── DATA ──

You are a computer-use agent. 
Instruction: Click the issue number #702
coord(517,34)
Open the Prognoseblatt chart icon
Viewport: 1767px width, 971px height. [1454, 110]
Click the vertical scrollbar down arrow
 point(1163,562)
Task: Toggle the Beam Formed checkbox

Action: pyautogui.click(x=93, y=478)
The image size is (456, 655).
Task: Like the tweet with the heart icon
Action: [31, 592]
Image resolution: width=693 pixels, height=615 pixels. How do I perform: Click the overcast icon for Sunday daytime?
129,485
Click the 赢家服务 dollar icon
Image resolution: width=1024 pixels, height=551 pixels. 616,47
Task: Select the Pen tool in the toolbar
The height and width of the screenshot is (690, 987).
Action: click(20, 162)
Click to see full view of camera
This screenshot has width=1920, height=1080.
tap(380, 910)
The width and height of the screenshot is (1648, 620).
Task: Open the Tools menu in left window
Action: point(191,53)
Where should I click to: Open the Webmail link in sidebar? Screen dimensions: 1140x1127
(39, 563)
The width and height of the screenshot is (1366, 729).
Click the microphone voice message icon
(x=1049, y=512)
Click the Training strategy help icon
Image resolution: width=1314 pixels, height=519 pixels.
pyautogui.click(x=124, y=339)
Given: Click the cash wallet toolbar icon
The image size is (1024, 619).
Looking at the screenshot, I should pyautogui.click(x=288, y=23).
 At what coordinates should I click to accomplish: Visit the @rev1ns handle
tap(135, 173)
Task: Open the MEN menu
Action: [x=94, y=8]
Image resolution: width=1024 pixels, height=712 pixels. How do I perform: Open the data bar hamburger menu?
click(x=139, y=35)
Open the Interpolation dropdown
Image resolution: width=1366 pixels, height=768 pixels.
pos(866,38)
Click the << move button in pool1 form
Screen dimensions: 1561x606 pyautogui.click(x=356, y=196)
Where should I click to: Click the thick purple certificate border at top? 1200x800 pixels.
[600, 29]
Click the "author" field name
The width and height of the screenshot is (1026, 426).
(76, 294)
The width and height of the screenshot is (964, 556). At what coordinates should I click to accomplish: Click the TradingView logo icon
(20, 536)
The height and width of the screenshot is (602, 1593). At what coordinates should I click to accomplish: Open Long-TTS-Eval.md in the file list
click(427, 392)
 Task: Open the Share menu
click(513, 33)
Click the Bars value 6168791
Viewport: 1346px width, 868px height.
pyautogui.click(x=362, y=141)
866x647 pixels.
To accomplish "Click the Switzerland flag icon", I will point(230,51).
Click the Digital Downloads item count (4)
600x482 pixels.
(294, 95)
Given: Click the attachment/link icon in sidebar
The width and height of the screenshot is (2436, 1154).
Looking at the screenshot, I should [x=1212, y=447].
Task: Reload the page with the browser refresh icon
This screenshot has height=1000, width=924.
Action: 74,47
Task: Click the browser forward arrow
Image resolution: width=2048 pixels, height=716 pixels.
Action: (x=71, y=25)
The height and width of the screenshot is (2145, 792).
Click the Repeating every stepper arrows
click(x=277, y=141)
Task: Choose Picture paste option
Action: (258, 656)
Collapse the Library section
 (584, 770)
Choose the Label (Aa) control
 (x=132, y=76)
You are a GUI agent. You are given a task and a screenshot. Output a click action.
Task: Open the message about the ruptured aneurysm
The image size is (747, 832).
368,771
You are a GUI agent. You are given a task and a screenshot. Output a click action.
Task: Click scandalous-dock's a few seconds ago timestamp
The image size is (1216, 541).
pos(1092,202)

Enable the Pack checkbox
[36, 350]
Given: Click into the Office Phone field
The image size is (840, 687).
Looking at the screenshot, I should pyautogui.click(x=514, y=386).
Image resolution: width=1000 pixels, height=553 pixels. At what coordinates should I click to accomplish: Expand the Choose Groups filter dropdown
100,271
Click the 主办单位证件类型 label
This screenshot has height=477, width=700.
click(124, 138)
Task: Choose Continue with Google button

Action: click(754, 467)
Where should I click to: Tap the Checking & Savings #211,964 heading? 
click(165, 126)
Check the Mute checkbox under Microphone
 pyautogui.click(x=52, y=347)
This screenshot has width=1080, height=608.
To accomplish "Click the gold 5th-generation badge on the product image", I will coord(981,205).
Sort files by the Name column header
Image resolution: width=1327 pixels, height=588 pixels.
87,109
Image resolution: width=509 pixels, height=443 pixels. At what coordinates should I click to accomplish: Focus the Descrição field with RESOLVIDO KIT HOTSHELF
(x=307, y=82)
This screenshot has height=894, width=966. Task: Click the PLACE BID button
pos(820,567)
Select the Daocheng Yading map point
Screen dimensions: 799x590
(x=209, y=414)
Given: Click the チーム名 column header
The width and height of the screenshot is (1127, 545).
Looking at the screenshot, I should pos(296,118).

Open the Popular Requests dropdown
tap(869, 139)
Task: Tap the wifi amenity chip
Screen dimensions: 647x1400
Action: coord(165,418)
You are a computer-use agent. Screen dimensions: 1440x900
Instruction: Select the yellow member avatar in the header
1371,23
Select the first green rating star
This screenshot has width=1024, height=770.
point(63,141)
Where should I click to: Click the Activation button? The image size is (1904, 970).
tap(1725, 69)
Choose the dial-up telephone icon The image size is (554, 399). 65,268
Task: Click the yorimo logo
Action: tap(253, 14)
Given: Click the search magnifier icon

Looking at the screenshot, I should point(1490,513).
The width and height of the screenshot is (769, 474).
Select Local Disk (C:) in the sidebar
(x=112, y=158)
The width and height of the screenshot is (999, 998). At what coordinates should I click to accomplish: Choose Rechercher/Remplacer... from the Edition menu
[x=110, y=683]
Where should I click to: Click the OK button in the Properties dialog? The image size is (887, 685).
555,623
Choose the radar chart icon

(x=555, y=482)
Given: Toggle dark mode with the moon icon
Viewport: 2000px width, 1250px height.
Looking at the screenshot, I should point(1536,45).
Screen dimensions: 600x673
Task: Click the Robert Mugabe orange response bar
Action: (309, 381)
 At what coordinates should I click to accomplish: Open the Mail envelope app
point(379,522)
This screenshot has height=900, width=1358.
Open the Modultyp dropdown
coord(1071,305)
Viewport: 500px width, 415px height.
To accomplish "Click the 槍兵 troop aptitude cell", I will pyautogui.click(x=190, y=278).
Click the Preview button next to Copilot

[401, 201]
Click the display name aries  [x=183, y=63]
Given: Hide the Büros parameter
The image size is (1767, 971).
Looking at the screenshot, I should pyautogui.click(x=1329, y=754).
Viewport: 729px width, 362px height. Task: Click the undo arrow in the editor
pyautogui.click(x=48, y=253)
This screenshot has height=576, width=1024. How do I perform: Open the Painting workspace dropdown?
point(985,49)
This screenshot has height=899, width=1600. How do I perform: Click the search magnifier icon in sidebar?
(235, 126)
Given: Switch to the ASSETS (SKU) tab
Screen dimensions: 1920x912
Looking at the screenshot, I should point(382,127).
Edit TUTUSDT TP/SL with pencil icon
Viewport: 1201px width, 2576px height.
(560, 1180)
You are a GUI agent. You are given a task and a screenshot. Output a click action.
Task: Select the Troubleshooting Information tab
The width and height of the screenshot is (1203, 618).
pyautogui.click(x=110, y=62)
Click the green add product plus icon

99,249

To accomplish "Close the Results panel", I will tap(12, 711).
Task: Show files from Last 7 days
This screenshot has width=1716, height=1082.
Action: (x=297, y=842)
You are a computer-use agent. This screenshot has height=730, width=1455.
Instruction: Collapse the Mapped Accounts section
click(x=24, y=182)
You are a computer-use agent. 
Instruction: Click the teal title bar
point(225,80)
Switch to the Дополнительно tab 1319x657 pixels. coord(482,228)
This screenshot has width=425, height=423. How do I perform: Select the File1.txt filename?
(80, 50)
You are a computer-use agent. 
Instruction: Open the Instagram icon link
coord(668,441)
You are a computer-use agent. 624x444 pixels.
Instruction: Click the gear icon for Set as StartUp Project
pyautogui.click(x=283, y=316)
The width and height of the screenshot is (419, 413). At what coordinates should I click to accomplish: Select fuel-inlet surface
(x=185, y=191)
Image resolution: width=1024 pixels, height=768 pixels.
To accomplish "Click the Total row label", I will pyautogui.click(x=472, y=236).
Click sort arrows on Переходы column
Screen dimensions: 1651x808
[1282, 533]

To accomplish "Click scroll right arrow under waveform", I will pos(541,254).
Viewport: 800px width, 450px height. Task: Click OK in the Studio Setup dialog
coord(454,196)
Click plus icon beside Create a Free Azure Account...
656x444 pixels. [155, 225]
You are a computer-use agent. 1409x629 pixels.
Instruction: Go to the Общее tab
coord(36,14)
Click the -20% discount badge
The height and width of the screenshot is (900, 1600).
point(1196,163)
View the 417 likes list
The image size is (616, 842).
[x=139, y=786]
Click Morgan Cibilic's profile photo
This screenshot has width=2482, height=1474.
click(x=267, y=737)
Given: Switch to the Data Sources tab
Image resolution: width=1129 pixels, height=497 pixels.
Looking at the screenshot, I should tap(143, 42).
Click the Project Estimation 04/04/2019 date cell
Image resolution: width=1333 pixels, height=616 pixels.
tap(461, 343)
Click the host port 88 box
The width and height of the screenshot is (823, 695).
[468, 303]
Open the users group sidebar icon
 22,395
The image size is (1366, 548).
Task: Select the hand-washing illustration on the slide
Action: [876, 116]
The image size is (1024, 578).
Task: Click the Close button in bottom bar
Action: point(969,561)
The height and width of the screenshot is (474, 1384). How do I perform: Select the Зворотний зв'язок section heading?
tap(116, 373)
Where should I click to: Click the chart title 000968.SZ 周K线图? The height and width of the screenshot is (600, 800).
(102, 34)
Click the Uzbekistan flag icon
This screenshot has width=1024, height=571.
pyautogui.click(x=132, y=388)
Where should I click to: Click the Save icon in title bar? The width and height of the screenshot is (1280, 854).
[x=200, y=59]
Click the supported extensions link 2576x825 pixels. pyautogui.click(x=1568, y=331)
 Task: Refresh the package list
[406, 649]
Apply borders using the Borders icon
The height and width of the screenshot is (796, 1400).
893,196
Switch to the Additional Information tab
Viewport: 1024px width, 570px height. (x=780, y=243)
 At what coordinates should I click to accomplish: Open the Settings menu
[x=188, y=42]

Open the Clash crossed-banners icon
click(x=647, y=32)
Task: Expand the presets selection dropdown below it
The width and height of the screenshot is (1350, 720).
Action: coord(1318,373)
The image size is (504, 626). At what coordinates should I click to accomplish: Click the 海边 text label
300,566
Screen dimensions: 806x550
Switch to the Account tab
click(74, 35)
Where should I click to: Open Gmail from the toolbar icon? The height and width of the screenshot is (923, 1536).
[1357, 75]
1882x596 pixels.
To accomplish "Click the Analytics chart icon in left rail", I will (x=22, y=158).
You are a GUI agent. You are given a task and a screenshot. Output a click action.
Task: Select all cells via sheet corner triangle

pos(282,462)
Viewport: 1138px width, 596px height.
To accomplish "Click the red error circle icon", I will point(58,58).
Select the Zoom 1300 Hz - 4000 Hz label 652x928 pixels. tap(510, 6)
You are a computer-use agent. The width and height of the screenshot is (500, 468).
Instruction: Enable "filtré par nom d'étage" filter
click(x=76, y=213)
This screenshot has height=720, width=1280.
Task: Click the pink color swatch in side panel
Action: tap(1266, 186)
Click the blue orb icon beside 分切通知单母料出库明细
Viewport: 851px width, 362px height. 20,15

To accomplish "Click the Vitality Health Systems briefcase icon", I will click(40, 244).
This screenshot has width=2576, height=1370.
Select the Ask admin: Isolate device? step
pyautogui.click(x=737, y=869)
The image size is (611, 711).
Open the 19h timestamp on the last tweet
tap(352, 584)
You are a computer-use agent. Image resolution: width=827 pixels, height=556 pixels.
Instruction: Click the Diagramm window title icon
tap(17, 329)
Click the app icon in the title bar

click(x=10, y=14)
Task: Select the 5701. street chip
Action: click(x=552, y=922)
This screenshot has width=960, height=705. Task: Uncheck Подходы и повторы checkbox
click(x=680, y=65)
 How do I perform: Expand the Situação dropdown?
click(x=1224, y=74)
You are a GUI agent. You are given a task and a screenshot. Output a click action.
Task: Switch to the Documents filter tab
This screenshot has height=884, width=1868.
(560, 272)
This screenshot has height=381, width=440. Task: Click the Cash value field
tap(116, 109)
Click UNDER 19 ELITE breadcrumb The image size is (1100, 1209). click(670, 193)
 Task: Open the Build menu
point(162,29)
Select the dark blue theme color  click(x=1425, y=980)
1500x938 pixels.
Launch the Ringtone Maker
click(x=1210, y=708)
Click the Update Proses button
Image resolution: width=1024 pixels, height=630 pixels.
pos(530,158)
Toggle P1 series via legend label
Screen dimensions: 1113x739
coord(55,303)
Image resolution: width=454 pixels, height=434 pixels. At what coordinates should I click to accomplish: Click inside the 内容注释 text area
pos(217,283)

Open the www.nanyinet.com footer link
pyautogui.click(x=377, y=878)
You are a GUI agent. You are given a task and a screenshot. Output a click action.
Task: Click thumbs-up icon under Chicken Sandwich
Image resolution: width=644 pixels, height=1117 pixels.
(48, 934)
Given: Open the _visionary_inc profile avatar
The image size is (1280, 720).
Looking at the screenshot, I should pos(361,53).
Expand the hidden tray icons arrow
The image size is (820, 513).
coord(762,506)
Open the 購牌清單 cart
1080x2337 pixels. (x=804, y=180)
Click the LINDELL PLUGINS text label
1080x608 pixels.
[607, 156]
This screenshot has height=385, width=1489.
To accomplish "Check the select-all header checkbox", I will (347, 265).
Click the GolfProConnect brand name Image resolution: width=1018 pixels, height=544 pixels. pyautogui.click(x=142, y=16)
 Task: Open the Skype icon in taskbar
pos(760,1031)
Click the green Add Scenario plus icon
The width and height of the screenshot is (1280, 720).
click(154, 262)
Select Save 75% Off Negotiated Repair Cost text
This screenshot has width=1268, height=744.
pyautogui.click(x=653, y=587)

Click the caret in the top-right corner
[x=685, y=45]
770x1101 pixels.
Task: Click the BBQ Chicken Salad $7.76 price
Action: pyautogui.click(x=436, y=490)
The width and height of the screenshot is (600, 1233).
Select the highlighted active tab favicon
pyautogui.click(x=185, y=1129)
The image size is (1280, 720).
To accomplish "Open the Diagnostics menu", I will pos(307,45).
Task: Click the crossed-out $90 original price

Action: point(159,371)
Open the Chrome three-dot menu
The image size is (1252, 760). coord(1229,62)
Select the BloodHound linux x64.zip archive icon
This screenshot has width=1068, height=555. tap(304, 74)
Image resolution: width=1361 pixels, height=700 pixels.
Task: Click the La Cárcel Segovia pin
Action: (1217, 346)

───

_PROBLEM REQUIREMENTS_:
Look through the entries above, find each line containing "files", and copy it.

_RESPONSE TO THIS EXERCISE_:
Sort files by the Name column header
Task: Show files from Last 7 days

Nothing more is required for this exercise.